(Beginning of Provided data)

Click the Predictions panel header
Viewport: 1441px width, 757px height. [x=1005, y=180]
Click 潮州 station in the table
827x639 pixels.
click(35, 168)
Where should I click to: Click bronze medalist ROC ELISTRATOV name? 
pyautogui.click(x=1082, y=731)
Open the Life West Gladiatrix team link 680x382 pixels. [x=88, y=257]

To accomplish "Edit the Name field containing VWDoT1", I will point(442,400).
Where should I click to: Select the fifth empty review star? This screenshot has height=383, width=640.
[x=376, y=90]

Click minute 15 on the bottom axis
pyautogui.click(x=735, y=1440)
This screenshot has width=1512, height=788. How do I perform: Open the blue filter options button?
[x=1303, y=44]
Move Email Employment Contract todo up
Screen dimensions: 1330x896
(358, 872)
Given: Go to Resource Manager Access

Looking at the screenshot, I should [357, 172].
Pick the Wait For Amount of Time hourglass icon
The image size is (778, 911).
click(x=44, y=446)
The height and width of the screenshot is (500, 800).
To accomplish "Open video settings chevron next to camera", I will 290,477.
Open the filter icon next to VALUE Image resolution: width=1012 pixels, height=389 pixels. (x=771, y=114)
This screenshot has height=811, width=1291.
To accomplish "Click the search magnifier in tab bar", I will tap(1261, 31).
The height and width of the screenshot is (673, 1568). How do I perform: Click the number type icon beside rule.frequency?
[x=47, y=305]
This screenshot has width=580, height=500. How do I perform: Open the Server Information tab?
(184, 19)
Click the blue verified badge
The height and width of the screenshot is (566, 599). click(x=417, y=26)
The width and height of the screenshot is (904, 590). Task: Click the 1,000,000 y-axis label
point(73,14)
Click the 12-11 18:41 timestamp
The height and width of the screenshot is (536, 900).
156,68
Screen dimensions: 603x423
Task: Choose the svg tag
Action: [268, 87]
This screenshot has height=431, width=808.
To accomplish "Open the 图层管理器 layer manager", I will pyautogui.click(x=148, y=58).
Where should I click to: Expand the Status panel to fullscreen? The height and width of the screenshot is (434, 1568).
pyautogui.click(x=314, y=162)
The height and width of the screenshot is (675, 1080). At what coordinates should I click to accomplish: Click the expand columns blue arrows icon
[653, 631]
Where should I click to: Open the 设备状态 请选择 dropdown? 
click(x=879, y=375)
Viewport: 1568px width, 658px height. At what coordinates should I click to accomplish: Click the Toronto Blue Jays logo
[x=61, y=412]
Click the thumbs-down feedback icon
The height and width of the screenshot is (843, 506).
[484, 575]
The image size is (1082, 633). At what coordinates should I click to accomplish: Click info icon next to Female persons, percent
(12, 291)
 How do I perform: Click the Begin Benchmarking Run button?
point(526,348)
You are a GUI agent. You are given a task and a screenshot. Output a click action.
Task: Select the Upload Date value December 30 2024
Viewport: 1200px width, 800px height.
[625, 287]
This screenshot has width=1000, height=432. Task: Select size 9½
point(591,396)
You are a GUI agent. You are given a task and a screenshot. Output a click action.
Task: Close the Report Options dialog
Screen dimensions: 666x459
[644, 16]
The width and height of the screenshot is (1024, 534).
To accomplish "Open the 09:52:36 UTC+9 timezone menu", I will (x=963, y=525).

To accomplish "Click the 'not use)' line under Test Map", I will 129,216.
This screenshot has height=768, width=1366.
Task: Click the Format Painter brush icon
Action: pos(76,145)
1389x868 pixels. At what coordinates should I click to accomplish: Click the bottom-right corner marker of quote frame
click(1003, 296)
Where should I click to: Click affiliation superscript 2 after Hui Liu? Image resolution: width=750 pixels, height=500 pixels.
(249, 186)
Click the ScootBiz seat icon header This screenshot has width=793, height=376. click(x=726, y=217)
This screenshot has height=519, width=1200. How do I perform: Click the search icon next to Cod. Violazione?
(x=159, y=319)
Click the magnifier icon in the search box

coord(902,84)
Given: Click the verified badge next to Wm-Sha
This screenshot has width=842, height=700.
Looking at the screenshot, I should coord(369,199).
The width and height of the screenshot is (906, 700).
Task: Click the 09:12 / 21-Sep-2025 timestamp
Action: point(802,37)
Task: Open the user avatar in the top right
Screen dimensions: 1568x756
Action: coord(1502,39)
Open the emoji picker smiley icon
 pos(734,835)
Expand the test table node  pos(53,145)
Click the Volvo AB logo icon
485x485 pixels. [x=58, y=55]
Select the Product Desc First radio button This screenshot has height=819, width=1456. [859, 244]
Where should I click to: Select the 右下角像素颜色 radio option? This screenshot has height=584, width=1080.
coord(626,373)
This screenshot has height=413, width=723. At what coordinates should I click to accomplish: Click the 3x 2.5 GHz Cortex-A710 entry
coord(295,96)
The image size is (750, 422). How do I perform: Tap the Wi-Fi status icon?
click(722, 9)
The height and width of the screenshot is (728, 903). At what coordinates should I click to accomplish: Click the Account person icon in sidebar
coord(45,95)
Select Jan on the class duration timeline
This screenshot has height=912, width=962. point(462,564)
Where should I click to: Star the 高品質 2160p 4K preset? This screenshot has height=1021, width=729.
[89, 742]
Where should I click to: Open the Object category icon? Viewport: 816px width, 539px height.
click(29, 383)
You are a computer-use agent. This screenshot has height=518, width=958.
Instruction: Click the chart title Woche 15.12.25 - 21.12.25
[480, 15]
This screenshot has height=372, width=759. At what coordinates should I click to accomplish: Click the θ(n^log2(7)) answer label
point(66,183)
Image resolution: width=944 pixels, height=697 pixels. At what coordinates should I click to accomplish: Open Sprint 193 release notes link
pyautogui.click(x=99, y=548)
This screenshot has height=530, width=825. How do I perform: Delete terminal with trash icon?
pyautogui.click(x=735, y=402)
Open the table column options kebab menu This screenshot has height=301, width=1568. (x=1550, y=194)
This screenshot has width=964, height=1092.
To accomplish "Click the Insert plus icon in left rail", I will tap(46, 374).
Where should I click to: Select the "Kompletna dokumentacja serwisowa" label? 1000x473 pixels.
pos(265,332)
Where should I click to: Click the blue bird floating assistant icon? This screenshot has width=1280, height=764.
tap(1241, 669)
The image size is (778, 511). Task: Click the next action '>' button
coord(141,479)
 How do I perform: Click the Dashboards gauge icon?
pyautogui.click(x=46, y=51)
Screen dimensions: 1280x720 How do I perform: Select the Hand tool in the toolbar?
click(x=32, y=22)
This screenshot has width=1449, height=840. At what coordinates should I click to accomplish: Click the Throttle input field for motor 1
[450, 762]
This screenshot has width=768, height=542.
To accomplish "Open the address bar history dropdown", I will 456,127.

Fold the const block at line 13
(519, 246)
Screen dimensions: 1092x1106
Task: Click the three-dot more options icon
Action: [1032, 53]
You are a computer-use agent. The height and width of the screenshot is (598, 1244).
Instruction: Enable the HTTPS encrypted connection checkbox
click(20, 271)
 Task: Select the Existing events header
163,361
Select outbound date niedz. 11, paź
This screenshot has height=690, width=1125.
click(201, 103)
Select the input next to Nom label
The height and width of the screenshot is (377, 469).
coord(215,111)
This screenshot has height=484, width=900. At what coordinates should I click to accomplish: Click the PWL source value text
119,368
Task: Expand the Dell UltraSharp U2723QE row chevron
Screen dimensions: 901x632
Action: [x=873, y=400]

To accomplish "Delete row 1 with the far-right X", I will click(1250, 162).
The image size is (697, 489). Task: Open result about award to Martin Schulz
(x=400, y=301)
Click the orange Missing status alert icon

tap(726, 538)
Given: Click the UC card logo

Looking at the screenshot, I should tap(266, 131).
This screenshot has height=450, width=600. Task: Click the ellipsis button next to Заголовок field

(End of Provided data)

◆ Problem details: For this exercise, output all the data exactly as shown above.

◆ Response:
Click the Predictions panel header
Viewport: 1441px width, 757px height. [x=1005, y=180]
Click 潮州 station in the table
827x639 pixels.
click(35, 168)
Where should I click to: Click bronze medalist ROC ELISTRATOV name? 
pyautogui.click(x=1082, y=731)
Open the Life West Gladiatrix team link 680x382 pixels. [x=88, y=257]

To accomplish "Edit the Name field containing VWDoT1", I will point(442,400).
Where should I click to: Select the fifth empty review star? This screenshot has height=383, width=640.
[x=376, y=90]

Click minute 15 on the bottom axis
pyautogui.click(x=735, y=1440)
This screenshot has width=1512, height=788. How do I perform: Open the blue filter options button?
[x=1303, y=44]
Move Email Employment Contract todo up
Screen dimensions: 1330x896
(358, 872)
Given: Go to Resource Manager Access

Looking at the screenshot, I should [357, 172].
Pick the Wait For Amount of Time hourglass icon
The image size is (778, 911).
click(x=44, y=446)
The height and width of the screenshot is (500, 800).
To accomplish "Open video settings chevron next to camera", I will 290,477.
Open the filter icon next to VALUE Image resolution: width=1012 pixels, height=389 pixels. (x=771, y=114)
This screenshot has height=811, width=1291.
To accomplish "Click the search magnifier in tab bar", I will tap(1261, 31).
The height and width of the screenshot is (673, 1568). How do I perform: Click the number type icon beside rule.frequency?
[x=47, y=305]
This screenshot has width=580, height=500. How do I perform: Open the Server Information tab?
(184, 19)
Click the blue verified badge
The height and width of the screenshot is (566, 599). click(x=417, y=26)
The width and height of the screenshot is (904, 590). Task: Click the 1,000,000 y-axis label
point(73,14)
Click the 12-11 18:41 timestamp
The height and width of the screenshot is (536, 900).
156,68
Screen dimensions: 603x423
Task: Choose the svg tag
Action: [268, 87]
This screenshot has height=431, width=808.
To accomplish "Open the 图层管理器 layer manager", I will pyautogui.click(x=148, y=58).
Where should I click to: Expand the Status panel to fullscreen? The height and width of the screenshot is (434, 1568).
pyautogui.click(x=314, y=162)
The height and width of the screenshot is (675, 1080). At what coordinates should I click to accomplish: Click the expand columns blue arrows icon
[653, 631]
Where should I click to: Open the 设备状态 请选择 dropdown? 
click(x=879, y=375)
Viewport: 1568px width, 658px height. At what coordinates should I click to accomplish: Click the Toronto Blue Jays logo
[x=61, y=412]
Click the thumbs-down feedback icon
The height and width of the screenshot is (843, 506).
[484, 575]
The image size is (1082, 633). At what coordinates should I click to accomplish: Click info icon next to Female persons, percent
(12, 291)
 How do I perform: Click the Begin Benchmarking Run button?
point(526,348)
You are a GUI agent. You are given a task and a screenshot. Output a click action.
Task: Select the Upload Date value December 30 2024
Viewport: 1200px width, 800px height.
[625, 287]
This screenshot has width=1000, height=432. Task: Select size 9½
point(591,396)
You are a GUI agent. You are given a task and a screenshot. Output a click action.
Task: Close the Report Options dialog
Screen dimensions: 666x459
[644, 16]
The width and height of the screenshot is (1024, 534).
To accomplish "Open the 09:52:36 UTC+9 timezone menu", I will (x=963, y=525).

To accomplish "Click the 'not use)' line under Test Map", I will 129,216.
This screenshot has height=768, width=1366.
Task: Click the Format Painter brush icon
Action: pos(76,145)
1389x868 pixels. At what coordinates should I click to accomplish: Click the bottom-right corner marker of quote frame
click(1003, 296)
Where should I click to: Click affiliation superscript 2 after Hui Liu? Image resolution: width=750 pixels, height=500 pixels.
(249, 186)
Click the ScootBiz seat icon header This screenshot has width=793, height=376. click(x=726, y=217)
This screenshot has height=519, width=1200. How do I perform: Click the search icon next to Cod. Violazione?
(x=159, y=319)
Click the magnifier icon in the search box

coord(902,84)
Given: Click the verified badge next to Wm-Sha
This screenshot has width=842, height=700.
Looking at the screenshot, I should coord(369,199).
The width and height of the screenshot is (906, 700).
Task: Click the 09:12 / 21-Sep-2025 timestamp
Action: point(802,37)
Task: Open the user avatar in the top right
Screen dimensions: 1568x756
Action: coord(1502,39)
Open the emoji picker smiley icon
 pos(734,835)
Expand the test table node  pos(53,145)
Click the Volvo AB logo icon
485x485 pixels. [x=58, y=55]
Select the Product Desc First radio button This screenshot has height=819, width=1456. [859, 244]
Where should I click to: Select the 右下角像素颜色 radio option? This screenshot has height=584, width=1080.
coord(626,373)
This screenshot has height=413, width=723. At what coordinates should I click to accomplish: Click the 3x 2.5 GHz Cortex-A710 entry
coord(295,96)
The image size is (750, 422). How do I perform: Tap the Wi-Fi status icon?
click(722, 9)
The height and width of the screenshot is (728, 903). At what coordinates should I click to accomplish: Click the Account person icon in sidebar
coord(45,95)
Select Jan on the class duration timeline
This screenshot has height=912, width=962. point(462,564)
Where should I click to: Star the 高品質 2160p 4K preset? This screenshot has height=1021, width=729.
[89, 742]
Where should I click to: Open the Object category icon? Viewport: 816px width, 539px height.
click(29, 383)
You are a computer-use agent. This screenshot has height=518, width=958.
Instruction: Click the chart title Woche 15.12.25 - 21.12.25
[480, 15]
This screenshot has height=372, width=759. At what coordinates should I click to accomplish: Click the θ(n^log2(7)) answer label
point(66,183)
Image resolution: width=944 pixels, height=697 pixels. At what coordinates should I click to accomplish: Open Sprint 193 release notes link
pyautogui.click(x=99, y=548)
This screenshot has height=530, width=825. How do I perform: Delete terminal with trash icon?
pyautogui.click(x=735, y=402)
Open the table column options kebab menu This screenshot has height=301, width=1568. (x=1550, y=194)
This screenshot has width=964, height=1092.
To accomplish "Click the Insert plus icon in left rail", I will tap(46, 374).
Where should I click to: Select the "Kompletna dokumentacja serwisowa" label? 1000x473 pixels.
pos(265,332)
Where should I click to: Click the blue bird floating assistant icon? This screenshot has width=1280, height=764.
tap(1241, 669)
The image size is (778, 511). Task: Click the next action '>' button
coord(141,479)
 How do I perform: Click the Dashboards gauge icon?
pyautogui.click(x=46, y=51)
Screen dimensions: 1280x720 How do I perform: Select the Hand tool in the toolbar?
click(x=32, y=22)
This screenshot has width=1449, height=840. At what coordinates should I click to accomplish: Click the Throttle input field for motor 1
[450, 762]
This screenshot has width=768, height=542.
To accomplish "Open the address bar history dropdown", I will 456,127.

Fold the const block at line 13
(519, 246)
Screen dimensions: 1092x1106
Task: Click the three-dot more options icon
Action: [1032, 53]
You are a computer-use agent. The height and width of the screenshot is (598, 1244).
Instruction: Enable the HTTPS encrypted connection checkbox
click(20, 271)
 Task: Select the Existing events header
163,361
Select outbound date niedz. 11, paź
This screenshot has height=690, width=1125.
click(201, 103)
Select the input next to Nom label
The height and width of the screenshot is (377, 469).
coord(215,111)
This screenshot has height=484, width=900. At what coordinates should I click to accomplish: Click the PWL source value text
119,368
Task: Expand the Dell UltraSharp U2723QE row chevron
Screen dimensions: 901x632
Action: [x=873, y=400]

To accomplish "Delete row 1 with the far-right X", I will click(1250, 162).
The image size is (697, 489). Task: Open result about award to Martin Schulz
(x=400, y=301)
Click the orange Missing status alert icon

tap(726, 538)
Given: Click the UC card logo

Looking at the screenshot, I should tap(266, 131).
This screenshot has height=450, width=600. Task: Click the ellipsis button next to Заголовок field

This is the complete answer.